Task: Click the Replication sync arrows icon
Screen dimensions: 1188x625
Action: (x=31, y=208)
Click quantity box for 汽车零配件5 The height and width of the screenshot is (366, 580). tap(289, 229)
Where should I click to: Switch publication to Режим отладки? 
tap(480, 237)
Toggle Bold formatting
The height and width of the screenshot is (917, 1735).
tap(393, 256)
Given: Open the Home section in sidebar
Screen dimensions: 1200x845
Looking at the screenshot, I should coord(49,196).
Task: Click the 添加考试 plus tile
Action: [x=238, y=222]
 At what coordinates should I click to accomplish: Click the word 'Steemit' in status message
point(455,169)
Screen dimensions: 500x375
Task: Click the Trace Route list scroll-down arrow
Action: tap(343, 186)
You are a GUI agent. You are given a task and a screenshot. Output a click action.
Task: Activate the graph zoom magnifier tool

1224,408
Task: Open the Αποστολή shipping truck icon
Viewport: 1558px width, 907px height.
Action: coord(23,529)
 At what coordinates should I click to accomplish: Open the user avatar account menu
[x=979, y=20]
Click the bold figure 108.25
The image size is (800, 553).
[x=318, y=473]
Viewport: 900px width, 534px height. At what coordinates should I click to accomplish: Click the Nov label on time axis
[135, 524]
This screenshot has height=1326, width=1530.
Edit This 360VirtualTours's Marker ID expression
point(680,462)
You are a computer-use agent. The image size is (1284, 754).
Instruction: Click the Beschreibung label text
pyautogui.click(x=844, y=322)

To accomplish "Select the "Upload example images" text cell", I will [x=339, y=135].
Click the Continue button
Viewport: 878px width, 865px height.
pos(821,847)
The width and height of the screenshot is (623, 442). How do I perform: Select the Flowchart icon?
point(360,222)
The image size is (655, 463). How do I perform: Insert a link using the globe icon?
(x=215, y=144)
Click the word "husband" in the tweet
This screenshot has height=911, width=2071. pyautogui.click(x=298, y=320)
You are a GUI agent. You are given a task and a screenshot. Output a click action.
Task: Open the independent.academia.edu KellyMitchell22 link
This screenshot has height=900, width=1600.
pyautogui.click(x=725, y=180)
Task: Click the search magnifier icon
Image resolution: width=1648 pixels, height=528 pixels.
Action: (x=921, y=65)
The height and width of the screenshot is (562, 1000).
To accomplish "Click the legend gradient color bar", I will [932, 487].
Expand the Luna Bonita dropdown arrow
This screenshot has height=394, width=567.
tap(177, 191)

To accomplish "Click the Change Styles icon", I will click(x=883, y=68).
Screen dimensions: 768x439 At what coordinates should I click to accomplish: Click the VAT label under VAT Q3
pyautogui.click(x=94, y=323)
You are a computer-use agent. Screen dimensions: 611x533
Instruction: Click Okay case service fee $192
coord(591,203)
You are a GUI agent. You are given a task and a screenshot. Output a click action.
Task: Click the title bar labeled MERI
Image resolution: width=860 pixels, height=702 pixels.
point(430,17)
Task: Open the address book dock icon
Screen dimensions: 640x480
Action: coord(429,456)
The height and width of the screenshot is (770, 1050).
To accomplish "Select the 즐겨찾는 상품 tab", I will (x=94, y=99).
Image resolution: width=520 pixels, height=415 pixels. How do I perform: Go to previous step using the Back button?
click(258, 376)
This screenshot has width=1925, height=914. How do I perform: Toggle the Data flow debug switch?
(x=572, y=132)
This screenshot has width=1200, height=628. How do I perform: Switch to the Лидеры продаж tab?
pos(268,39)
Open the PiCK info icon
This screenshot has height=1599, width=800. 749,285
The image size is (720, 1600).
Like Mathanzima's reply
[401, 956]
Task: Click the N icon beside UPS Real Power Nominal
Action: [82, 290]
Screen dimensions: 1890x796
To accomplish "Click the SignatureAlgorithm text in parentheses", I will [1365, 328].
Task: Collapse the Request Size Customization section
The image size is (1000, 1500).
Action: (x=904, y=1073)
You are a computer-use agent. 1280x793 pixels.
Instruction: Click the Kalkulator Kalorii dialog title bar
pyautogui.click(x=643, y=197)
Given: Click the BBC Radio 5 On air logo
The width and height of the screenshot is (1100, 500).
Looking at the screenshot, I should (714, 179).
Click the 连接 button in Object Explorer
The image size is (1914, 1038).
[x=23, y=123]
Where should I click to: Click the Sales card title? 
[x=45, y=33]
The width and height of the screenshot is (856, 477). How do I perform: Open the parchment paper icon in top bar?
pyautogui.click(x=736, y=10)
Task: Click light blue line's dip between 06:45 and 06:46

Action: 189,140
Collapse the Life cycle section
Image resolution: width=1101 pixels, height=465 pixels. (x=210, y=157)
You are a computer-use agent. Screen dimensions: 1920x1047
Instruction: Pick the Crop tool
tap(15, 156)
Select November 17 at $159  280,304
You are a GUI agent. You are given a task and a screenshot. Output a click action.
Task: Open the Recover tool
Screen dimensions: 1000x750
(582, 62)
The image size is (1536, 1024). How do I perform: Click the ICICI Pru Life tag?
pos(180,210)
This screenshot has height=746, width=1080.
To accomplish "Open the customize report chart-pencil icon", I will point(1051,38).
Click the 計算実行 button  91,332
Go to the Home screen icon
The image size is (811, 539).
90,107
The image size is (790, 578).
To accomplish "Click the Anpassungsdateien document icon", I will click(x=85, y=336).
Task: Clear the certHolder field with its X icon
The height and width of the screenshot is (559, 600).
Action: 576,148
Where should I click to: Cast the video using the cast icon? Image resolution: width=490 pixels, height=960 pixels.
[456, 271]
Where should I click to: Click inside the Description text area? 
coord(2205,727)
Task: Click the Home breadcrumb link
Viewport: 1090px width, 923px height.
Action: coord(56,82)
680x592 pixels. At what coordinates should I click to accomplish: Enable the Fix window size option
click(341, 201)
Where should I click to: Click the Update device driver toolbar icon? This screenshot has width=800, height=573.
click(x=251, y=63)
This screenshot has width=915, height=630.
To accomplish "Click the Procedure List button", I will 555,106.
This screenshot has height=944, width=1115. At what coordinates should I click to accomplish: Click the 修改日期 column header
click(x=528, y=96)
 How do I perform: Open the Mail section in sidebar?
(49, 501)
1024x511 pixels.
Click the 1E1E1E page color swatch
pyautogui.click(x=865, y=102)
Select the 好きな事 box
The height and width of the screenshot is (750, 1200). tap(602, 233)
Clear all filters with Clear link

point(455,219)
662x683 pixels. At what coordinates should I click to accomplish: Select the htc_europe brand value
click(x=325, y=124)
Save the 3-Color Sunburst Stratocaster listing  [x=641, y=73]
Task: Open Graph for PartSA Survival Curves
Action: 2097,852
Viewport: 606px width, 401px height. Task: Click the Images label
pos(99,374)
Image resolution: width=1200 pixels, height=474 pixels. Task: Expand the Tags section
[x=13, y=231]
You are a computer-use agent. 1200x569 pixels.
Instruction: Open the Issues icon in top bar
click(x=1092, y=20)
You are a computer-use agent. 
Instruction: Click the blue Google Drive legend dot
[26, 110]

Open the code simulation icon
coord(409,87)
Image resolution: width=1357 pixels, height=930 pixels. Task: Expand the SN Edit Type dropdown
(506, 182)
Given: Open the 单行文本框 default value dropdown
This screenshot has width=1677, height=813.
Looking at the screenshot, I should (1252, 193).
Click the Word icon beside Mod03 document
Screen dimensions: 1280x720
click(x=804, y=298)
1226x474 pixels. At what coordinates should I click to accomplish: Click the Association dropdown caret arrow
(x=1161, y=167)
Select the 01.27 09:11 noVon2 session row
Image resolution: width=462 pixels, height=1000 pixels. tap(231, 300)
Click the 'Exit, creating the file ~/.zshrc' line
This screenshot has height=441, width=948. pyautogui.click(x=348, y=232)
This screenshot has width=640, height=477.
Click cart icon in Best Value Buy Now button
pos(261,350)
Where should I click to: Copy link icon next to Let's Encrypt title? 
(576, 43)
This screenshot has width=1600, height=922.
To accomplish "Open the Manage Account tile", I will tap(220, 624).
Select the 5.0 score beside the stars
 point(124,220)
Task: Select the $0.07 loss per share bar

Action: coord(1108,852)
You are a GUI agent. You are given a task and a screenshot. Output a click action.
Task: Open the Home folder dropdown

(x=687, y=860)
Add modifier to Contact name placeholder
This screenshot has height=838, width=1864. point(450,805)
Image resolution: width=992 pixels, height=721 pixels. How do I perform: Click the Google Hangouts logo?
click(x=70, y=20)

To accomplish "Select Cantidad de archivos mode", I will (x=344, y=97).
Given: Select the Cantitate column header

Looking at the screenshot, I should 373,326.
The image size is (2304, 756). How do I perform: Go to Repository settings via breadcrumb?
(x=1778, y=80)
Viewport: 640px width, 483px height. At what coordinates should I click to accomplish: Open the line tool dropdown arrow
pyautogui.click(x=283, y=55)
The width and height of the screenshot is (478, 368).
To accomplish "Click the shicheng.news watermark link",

Directions for this task - Using the records, work out how many lines include "document", and reply with that number alone.

Result for this exercise - 2